Right now, all my words are lost in cyberspace! Floating in the air waves from twitter to wordpress to facebook to back to my head…back to where they came from. My head is full of words unwritten, words unspoken, thoughts made up of words, words that swell and groan with sorrow, and joy, one after the after, rising up and dipping down, taking my stomach with them, holding my heart and then releasing it again to breathe, keep breathing, in and out with the words and the thoughts and the knowings and the awakenings, and the realisations and the pain of knowing that it will one day all end, all cease, all cramp up and twist inwards and freeze and crumble and fade and die…
And that we are helpless. Stranded in this life, loving it and embracing it, and seeing the beauty everywhere, and grabbing it and tasting it, and never really truly owning it or being able to capture it or hold it still, for it all keeps moving on, moving forward, whooshing and whooshing away from our grasp, because it does not belong to us, it is elusive and teasing and transient and it leads us to our deaths…

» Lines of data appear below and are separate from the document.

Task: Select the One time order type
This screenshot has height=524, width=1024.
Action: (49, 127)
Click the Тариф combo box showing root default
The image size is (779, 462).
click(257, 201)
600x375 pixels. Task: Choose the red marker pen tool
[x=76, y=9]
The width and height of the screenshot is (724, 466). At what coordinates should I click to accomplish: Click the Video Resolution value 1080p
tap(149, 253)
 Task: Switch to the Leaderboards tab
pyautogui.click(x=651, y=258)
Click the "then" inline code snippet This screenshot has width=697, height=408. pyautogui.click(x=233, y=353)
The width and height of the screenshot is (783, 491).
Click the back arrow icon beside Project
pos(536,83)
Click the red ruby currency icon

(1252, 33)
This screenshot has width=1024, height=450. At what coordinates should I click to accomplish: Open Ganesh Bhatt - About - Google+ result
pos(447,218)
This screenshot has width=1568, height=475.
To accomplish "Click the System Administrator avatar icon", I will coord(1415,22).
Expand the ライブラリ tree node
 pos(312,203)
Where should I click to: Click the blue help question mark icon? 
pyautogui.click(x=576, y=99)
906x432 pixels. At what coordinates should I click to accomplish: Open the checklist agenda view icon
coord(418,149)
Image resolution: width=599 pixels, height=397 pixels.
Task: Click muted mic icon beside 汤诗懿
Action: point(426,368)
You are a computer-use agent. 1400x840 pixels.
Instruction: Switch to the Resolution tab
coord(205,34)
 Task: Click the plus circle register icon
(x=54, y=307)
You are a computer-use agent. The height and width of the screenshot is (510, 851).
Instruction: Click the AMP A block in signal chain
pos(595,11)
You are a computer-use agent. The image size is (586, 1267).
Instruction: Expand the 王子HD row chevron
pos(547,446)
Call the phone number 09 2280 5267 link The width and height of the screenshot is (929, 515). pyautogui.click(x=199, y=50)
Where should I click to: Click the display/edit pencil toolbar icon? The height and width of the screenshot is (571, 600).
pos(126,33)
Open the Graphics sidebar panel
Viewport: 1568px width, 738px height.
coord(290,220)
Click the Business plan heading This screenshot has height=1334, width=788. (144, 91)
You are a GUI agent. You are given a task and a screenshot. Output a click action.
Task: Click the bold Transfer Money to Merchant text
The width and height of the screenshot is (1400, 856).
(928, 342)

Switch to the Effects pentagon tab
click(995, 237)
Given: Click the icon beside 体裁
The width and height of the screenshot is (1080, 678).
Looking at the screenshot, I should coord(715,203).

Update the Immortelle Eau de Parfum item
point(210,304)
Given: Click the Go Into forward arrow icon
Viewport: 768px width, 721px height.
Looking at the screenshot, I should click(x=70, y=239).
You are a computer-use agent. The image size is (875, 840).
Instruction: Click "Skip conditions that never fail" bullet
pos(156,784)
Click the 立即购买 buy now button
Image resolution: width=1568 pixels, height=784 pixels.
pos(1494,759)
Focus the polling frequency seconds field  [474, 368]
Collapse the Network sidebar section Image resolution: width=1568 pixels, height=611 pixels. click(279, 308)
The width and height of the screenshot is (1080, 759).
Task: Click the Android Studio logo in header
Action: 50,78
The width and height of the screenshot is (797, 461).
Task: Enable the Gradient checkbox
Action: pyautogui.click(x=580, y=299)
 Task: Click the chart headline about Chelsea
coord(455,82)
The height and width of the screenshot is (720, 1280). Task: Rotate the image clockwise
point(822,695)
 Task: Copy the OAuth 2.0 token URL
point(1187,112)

And we stumble on, because that is all we can do,because our feet and our hearts keep leading us on, drawing us nearer to the flame…And we want to hold it back sometimes, we want to drag our feet and take our time, but we cannot do it, because one moment tumbles ruthlessly into the next, and becomes another, becomes another single breath of solitary life, never to be breathed again, it spins us on and on and on, and that is why we look back so much, we turn our heads to the past and speak of good times, bad times, mistakes and joys, photographs that keep it still for us, and words that speak of what it was…
If you speak the words, then they are already nearly lost…they transmit from your mouth to anothers mind, to memory and that is all, but if you write them down, they have a longer life, some chance or resurrecting themselves…No one sees what you see, no one knows what you know or feels what you feel…it’s all locked within us, and we all just view the shell that covers us and think we know.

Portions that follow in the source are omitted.